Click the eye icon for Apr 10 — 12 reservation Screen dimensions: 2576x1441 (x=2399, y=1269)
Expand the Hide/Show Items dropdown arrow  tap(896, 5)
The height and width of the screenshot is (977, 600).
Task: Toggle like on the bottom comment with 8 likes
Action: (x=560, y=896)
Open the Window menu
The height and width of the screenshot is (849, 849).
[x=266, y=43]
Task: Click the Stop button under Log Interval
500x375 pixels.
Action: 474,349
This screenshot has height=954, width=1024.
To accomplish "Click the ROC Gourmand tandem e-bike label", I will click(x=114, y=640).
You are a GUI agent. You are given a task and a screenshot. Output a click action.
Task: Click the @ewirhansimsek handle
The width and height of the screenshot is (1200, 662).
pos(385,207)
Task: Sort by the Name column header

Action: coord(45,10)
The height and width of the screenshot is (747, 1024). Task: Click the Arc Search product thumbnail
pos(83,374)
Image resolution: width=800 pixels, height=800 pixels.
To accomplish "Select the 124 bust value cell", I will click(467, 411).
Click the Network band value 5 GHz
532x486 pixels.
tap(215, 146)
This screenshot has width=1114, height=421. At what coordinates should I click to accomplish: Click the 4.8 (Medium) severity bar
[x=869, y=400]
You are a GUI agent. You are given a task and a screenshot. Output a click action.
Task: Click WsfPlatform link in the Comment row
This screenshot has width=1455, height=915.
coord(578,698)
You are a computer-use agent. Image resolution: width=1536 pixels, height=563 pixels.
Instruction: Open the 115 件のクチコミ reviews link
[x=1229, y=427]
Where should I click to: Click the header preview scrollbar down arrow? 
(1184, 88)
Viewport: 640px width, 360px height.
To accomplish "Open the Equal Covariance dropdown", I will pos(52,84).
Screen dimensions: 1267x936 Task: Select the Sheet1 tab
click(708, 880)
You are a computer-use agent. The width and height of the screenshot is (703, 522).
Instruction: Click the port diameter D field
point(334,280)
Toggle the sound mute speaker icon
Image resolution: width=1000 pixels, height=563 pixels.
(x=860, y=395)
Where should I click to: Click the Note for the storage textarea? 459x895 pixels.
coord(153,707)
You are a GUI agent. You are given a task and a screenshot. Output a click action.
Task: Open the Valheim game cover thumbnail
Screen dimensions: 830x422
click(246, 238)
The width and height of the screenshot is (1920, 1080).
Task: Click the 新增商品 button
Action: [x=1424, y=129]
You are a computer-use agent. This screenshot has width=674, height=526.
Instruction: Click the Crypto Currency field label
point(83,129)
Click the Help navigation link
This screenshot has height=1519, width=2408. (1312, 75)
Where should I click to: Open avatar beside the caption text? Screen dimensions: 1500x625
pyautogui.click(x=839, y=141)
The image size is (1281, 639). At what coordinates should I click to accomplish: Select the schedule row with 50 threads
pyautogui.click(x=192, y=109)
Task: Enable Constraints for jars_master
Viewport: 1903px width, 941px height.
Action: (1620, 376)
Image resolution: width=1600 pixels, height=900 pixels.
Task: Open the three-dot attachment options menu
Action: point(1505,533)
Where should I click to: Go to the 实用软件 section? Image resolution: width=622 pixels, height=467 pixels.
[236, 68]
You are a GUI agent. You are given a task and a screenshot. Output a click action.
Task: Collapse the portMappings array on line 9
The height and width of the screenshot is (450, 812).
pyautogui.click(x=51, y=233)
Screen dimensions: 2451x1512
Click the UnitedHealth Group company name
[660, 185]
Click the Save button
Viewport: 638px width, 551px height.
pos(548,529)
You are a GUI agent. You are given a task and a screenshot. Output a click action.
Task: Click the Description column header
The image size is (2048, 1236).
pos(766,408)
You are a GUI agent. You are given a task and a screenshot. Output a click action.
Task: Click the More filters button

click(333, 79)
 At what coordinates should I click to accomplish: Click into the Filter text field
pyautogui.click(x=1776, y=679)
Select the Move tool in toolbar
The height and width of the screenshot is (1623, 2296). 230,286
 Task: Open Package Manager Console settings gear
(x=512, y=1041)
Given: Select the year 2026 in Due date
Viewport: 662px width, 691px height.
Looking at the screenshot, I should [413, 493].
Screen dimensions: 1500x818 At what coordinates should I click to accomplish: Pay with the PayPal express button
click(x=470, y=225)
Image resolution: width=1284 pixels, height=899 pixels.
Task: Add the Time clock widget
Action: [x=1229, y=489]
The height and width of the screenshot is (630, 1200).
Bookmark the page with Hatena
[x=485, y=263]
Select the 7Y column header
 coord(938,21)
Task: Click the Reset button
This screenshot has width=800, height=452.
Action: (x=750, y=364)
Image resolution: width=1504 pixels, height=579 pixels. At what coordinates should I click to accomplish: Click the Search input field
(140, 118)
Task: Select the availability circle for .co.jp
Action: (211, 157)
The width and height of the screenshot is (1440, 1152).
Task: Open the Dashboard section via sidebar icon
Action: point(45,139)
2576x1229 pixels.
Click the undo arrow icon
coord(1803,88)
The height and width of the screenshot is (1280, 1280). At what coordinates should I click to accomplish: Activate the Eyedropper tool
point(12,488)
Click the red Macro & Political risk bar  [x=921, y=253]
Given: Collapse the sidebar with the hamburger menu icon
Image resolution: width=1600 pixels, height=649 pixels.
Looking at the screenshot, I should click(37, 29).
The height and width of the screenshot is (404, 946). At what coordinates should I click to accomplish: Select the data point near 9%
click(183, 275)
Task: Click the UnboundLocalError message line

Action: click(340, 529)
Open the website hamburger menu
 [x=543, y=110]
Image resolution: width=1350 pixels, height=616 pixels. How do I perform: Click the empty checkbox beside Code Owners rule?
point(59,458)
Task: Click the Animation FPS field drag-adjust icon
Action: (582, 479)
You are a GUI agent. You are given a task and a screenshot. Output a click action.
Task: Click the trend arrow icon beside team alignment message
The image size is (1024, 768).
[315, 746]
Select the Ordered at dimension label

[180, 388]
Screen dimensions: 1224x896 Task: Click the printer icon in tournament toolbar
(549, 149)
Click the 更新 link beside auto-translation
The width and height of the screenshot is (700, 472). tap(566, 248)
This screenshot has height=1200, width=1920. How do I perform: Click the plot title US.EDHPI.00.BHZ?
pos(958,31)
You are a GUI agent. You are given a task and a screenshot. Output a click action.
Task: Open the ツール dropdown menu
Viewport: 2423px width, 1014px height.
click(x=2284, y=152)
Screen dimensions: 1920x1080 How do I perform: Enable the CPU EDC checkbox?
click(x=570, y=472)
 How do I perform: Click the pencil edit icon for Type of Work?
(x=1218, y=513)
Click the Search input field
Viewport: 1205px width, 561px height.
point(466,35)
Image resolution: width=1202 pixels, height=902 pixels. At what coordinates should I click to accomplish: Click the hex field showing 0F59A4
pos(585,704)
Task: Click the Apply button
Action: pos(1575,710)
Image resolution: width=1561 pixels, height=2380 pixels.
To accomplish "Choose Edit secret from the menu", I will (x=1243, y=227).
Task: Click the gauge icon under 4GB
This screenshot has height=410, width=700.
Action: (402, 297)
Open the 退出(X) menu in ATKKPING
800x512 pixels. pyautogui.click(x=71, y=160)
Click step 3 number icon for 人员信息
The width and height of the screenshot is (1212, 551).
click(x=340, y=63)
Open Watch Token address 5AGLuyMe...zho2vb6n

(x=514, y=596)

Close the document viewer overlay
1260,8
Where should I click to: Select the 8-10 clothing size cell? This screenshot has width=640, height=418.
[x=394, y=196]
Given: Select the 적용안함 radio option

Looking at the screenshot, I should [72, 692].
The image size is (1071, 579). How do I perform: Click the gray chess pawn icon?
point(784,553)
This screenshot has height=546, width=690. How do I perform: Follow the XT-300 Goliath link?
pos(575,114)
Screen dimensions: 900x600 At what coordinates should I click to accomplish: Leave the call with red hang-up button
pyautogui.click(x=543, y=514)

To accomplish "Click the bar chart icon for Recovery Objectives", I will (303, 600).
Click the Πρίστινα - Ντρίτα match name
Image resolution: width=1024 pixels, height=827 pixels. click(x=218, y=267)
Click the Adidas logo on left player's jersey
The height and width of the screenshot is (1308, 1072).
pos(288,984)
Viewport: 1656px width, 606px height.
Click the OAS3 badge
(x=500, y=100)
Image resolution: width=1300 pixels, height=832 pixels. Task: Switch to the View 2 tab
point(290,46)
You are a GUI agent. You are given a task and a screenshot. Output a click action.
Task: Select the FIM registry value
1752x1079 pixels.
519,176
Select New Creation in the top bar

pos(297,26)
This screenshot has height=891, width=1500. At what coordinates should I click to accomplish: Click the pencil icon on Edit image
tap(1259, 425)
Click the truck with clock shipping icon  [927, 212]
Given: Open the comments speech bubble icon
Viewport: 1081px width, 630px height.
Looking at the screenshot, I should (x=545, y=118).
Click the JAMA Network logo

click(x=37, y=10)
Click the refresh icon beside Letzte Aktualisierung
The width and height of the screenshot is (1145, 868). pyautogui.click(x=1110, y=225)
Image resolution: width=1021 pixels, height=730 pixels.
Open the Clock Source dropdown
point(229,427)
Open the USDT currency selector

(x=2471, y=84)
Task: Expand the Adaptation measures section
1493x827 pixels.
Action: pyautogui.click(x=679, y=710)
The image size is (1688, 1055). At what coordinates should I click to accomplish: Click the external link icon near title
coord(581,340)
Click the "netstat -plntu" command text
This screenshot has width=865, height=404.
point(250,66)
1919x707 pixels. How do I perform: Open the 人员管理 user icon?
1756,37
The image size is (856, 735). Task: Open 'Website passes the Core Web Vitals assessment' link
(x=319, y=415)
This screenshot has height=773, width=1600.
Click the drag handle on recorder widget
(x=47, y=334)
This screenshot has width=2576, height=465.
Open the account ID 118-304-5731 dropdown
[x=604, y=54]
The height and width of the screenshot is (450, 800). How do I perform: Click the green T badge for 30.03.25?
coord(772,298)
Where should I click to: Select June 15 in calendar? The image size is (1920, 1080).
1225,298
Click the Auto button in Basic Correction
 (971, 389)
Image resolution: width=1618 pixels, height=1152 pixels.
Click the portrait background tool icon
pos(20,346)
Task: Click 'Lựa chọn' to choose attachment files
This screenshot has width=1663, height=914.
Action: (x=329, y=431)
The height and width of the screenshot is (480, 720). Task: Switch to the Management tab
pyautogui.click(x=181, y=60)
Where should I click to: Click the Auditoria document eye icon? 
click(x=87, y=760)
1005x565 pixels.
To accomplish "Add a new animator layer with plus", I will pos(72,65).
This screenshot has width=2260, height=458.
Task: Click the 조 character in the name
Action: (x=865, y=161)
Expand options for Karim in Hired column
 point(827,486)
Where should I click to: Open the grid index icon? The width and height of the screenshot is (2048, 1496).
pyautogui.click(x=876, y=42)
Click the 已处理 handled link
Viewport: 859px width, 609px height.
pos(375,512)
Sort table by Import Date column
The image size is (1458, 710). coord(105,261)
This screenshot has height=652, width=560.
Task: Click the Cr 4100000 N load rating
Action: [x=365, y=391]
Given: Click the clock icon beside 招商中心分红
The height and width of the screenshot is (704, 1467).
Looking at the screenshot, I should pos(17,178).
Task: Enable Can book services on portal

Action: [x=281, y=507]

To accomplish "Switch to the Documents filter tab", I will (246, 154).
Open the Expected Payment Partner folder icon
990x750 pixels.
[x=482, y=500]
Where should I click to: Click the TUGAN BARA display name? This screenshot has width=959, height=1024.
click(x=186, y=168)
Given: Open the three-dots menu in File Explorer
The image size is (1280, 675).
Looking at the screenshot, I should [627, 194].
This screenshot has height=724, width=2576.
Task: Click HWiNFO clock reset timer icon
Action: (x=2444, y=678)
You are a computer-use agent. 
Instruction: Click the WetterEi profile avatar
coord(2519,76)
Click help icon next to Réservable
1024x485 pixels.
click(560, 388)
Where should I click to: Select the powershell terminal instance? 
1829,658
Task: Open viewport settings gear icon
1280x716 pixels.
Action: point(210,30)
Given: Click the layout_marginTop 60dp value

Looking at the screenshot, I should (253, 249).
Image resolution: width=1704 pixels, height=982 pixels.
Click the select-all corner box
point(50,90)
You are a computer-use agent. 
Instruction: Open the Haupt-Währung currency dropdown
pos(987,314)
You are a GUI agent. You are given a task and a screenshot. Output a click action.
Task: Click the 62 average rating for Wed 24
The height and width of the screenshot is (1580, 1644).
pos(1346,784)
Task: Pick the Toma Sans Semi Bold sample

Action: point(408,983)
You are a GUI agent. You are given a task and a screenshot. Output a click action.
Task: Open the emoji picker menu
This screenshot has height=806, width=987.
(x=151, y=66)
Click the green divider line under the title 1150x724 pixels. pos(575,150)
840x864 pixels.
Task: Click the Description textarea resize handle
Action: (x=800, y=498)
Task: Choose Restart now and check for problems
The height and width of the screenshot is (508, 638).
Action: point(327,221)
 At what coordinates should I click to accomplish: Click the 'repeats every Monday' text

**What the task asks:** Rewrite the records from the first line through the line containing "I will pos(52,84).", inclusive, changing "GUI agent" to "screen agent" and keeping everything else the same. Return only those lines.

**Result for this exercise:**
Click the eye icon for Apr 10 — 12 reservation Screen dimensions: 2576x1441 (x=2399, y=1269)
Expand the Hide/Show Items dropdown arrow  tap(896, 5)
The height and width of the screenshot is (977, 600).
Task: Toggle like on the bottom comment with 8 likes
Action: (x=560, y=896)
Open the Window menu
The height and width of the screenshot is (849, 849).
[x=266, y=43]
Task: Click the Stop button under Log Interval
500x375 pixels.
Action: 474,349
This screenshot has height=954, width=1024.
To accomplish "Click the ROC Gourmand tandem e-bike label", I will click(x=114, y=640).
You are a screen agent. You are given a task and a screenshot. Output a click action.
Task: Click the @ewirhansimsek handle
The width and height of the screenshot is (1200, 662).
pos(385,207)
Task: Sort by the Name column header

Action: coord(45,10)
The height and width of the screenshot is (747, 1024). Task: Click the Arc Search product thumbnail
pos(83,374)
Image resolution: width=800 pixels, height=800 pixels.
To accomplish "Select the 124 bust value cell", I will click(467, 411).
Click the Network band value 5 GHz
532x486 pixels.
tap(215, 146)
This screenshot has width=1114, height=421. At what coordinates should I click to accomplish: Click the 4.8 (Medium) severity bar
[x=869, y=400]
You are a screen agent. You are given a task and a screenshot. Output a click action.
Task: Click WsfPlatform link in the Comment row
This screenshot has width=1455, height=915.
coord(578,698)
You are a computer-use agent. Image resolution: width=1536 pixels, height=563 pixels.
Instruction: Open the 115 件のクチコミ reviews link
[x=1229, y=427]
Where should I click to: Click the header preview scrollbar down arrow? 
(1184, 88)
Viewport: 640px width, 360px height.
To accomplish "Open the Equal Covariance dropdown", I will pos(52,84).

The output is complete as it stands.